» What you should do:
Report every line below that carries the word "computer".

» Data provided:
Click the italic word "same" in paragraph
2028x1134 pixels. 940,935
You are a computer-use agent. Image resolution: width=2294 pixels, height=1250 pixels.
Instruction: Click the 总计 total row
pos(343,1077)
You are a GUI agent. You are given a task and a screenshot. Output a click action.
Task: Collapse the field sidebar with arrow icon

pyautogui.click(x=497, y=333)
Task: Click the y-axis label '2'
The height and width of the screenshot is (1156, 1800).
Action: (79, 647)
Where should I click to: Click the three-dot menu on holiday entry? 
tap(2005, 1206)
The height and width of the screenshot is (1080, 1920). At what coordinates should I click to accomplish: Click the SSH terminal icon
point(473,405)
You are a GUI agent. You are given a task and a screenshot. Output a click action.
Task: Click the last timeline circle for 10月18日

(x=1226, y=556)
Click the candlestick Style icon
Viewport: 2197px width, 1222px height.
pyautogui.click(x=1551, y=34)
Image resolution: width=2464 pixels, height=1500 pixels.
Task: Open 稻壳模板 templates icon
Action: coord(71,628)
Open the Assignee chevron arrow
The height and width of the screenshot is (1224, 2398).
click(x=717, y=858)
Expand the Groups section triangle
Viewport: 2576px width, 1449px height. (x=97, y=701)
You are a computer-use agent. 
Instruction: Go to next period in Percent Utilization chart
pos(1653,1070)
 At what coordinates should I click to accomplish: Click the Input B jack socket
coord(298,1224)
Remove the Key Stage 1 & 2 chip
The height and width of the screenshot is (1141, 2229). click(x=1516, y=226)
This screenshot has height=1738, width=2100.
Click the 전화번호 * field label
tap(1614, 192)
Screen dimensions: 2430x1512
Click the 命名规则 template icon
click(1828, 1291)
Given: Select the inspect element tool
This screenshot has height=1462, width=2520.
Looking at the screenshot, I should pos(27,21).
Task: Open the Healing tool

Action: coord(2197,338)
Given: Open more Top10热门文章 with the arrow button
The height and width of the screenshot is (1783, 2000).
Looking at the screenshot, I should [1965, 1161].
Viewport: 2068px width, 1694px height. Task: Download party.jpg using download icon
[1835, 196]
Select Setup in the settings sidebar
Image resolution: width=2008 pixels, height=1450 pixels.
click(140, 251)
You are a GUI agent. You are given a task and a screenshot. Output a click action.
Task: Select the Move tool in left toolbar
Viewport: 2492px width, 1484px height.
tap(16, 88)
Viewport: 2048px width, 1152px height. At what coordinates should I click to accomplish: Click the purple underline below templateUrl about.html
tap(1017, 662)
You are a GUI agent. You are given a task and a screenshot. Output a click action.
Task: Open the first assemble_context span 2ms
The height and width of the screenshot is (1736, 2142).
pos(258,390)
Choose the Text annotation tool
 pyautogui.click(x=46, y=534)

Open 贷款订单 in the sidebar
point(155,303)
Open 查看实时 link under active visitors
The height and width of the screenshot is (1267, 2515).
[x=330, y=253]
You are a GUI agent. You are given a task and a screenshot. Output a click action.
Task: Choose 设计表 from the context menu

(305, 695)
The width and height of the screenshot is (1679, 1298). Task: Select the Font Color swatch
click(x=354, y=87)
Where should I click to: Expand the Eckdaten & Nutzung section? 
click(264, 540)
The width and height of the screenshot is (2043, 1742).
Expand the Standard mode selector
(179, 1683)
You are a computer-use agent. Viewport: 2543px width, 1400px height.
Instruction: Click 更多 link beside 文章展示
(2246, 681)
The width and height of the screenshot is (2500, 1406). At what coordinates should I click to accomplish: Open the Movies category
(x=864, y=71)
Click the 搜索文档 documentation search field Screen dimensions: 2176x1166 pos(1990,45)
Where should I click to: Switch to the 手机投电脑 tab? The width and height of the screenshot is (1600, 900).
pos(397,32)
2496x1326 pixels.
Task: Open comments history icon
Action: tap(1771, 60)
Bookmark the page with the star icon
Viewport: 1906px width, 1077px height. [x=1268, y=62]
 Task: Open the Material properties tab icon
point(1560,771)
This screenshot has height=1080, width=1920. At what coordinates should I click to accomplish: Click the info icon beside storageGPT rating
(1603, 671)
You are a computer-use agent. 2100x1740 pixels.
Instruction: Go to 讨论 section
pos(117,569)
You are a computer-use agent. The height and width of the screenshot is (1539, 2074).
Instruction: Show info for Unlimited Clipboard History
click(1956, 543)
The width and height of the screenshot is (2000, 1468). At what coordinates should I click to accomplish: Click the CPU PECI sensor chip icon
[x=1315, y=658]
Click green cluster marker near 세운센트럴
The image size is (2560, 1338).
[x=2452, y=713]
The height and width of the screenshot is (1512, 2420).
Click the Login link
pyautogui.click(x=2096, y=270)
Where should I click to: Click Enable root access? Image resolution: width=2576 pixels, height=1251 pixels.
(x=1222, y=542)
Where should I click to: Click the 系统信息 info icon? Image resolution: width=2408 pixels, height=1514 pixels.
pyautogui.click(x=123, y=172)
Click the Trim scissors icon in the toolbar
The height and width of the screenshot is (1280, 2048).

» Response to this task:
You are a computer-use agent. Image resolution: width=2294 pixels, height=1250 pixels.
You are a computer-use agent. 
You are a computer-use agent. Viewport: 2543px width, 1400px height.
You are a computer-use agent. 2100x1740 pixels.
You are a computer-use agent. The height and width of the screenshot is (1539, 2074).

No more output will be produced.